Human Rights Committee,

23 December, 2009

Media Release: Call for NZ support for dialogue in the wake of death of West Papuan leader.

The Indonesia Human Rights Committee is calling on Prime Minister John Key and Foreign Minister Murray McCully to support the calls for dialogue to avert further tension and violence in West Papua. Since the death of resistance leader, Kelly Kwalik on December 16, the territory has experienced an outpouring of grief and anger within the Papuan community.

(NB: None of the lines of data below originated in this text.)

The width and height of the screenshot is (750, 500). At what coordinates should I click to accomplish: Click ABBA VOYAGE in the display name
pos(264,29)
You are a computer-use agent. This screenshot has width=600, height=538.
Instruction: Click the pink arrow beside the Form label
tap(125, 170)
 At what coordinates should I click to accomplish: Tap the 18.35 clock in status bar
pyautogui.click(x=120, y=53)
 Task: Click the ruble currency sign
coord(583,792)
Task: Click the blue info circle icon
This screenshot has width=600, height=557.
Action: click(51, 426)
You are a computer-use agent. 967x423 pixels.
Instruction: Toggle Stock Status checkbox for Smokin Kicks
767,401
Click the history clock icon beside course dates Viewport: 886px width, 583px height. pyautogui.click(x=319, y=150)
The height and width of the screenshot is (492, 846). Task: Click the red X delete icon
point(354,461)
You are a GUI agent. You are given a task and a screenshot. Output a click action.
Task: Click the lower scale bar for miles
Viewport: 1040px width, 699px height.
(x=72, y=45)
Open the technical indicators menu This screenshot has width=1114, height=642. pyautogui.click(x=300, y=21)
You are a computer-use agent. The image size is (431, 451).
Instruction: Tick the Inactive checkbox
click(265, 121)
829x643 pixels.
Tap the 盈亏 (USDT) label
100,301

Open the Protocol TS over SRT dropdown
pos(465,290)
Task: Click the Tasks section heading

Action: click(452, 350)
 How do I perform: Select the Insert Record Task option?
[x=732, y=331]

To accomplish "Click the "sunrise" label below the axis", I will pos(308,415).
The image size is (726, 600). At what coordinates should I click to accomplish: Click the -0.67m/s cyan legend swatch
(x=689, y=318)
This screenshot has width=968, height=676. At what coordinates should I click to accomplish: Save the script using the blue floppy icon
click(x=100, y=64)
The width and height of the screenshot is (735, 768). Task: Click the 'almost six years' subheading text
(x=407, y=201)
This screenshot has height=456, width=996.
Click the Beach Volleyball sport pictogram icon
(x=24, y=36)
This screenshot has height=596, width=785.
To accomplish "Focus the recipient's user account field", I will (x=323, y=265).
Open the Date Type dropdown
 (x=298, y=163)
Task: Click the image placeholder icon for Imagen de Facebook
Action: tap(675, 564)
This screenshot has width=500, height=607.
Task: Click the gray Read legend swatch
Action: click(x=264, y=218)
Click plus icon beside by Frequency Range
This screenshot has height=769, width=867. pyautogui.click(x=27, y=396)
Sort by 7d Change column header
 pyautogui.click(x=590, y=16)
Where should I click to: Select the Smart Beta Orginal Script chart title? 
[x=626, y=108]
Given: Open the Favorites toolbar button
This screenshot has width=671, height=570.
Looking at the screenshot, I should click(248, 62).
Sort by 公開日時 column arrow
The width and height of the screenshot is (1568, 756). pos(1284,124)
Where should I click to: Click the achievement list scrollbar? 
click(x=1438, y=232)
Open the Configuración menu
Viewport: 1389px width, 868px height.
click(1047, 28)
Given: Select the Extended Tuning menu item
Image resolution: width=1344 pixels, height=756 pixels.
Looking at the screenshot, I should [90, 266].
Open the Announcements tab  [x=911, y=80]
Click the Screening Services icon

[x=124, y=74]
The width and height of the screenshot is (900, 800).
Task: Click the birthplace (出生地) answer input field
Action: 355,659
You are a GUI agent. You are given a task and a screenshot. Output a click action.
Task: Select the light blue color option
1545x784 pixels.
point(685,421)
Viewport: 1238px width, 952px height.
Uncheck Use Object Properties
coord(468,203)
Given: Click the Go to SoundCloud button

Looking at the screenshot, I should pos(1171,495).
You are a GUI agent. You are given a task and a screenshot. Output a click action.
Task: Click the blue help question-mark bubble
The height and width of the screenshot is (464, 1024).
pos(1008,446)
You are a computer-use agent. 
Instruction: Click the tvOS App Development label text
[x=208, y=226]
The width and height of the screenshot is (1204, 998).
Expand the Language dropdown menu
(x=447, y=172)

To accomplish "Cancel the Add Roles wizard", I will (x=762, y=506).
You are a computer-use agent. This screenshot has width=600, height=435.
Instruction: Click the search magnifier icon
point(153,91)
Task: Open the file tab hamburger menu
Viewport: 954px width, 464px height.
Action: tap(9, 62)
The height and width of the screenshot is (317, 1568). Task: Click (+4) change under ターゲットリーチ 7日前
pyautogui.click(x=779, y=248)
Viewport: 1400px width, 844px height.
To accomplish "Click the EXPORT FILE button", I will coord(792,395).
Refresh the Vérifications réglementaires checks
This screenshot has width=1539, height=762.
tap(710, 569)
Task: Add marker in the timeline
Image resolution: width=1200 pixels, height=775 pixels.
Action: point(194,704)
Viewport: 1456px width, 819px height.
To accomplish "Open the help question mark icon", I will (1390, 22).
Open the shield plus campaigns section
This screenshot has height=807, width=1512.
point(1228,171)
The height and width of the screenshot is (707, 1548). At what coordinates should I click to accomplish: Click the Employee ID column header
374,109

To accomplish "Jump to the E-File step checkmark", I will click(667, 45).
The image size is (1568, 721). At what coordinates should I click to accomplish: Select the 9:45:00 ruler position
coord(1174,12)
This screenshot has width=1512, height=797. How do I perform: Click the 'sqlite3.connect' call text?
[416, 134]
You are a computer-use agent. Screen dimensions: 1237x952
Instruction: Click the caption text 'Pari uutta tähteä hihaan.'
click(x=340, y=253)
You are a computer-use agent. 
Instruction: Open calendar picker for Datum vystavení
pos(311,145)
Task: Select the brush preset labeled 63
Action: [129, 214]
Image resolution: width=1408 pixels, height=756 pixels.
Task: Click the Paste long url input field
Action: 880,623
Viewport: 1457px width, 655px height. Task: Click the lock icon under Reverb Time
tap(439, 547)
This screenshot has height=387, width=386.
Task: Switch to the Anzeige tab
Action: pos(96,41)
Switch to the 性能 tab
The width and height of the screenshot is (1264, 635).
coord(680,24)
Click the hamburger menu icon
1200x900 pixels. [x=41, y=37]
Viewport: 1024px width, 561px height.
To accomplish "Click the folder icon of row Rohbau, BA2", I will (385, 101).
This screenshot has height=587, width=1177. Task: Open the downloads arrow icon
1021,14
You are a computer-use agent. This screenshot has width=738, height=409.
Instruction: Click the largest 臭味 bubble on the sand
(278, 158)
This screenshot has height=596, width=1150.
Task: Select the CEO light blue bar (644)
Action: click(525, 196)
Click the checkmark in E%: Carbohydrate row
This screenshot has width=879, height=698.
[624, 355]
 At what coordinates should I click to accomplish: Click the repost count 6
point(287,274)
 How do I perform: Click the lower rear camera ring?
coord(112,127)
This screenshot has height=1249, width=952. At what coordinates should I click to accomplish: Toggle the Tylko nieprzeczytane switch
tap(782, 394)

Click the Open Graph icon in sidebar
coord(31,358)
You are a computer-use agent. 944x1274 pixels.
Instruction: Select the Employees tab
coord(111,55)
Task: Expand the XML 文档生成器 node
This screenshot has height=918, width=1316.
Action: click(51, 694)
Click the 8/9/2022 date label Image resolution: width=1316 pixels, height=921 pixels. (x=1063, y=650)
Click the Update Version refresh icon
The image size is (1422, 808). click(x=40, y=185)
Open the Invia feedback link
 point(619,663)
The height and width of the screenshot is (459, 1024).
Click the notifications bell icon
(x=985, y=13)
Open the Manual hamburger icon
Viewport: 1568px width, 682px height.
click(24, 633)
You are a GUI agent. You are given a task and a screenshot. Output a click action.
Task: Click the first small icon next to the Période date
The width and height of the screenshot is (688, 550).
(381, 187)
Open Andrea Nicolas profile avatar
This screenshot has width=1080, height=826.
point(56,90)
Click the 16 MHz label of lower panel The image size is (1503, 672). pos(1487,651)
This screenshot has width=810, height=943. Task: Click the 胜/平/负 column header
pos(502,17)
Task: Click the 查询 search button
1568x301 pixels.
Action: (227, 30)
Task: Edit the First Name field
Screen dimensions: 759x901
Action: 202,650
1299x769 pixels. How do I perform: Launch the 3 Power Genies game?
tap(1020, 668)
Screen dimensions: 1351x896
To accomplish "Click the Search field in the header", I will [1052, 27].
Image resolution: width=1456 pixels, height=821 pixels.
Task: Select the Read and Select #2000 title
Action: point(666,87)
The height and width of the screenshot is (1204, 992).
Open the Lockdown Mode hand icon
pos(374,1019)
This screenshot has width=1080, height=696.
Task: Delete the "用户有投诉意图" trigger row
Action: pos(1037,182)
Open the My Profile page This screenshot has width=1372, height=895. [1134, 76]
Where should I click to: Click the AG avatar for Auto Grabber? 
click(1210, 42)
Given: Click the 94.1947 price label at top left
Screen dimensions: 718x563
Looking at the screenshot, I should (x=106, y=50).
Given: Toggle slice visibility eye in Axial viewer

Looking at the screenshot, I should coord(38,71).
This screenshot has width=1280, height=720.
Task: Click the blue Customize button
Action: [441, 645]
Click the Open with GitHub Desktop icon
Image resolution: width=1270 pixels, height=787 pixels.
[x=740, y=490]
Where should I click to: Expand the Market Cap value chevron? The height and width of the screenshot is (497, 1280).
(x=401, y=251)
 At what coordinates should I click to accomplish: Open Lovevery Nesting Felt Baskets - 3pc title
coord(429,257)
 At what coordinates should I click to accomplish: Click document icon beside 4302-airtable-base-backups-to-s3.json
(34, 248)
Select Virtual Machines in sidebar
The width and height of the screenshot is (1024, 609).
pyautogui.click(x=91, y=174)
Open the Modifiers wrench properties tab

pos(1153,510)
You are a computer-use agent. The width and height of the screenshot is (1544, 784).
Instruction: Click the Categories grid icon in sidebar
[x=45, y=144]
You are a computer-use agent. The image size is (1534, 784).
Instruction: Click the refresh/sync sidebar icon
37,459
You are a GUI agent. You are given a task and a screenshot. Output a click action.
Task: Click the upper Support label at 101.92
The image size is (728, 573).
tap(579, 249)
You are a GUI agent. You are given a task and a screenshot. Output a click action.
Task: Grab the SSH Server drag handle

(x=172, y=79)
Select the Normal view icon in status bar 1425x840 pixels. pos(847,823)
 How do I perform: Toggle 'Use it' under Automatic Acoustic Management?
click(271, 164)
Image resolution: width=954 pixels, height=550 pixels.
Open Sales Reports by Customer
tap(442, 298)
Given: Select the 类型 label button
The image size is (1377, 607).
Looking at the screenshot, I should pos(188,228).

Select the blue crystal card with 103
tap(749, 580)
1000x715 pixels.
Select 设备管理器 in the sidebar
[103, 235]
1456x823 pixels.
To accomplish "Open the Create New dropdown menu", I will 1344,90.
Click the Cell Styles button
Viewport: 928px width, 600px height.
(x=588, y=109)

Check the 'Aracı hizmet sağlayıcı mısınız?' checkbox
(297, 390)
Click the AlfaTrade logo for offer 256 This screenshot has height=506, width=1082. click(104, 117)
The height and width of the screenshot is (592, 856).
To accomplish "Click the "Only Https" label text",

New Zealand has successfully promoted and supported dialogue for Bougainville and can now be a credible advocate for peace and dialogue again, but action needs to be taken urgently.

Rt Hon John Key,
Prime Minister,
Parliament Buildings,
Wellington

Hon Murray McCully,
Parliament Buildings,
Wellington

Dear Mr Key and Mr McCully,

The Indonesia Human Rights Committee is deeply concerned about the possibility of escalating conflict in West Papua in the wake of the death of OPM (Free West Papua Movement) leader, Kelly Kwalik. We believe that an internationally mediated dialogue between Papuan representatives and the Indonesian Government is now imperative.

We call on the New Zealand Government to publicly back negotiation and dialogue as the path to peace in West Papua.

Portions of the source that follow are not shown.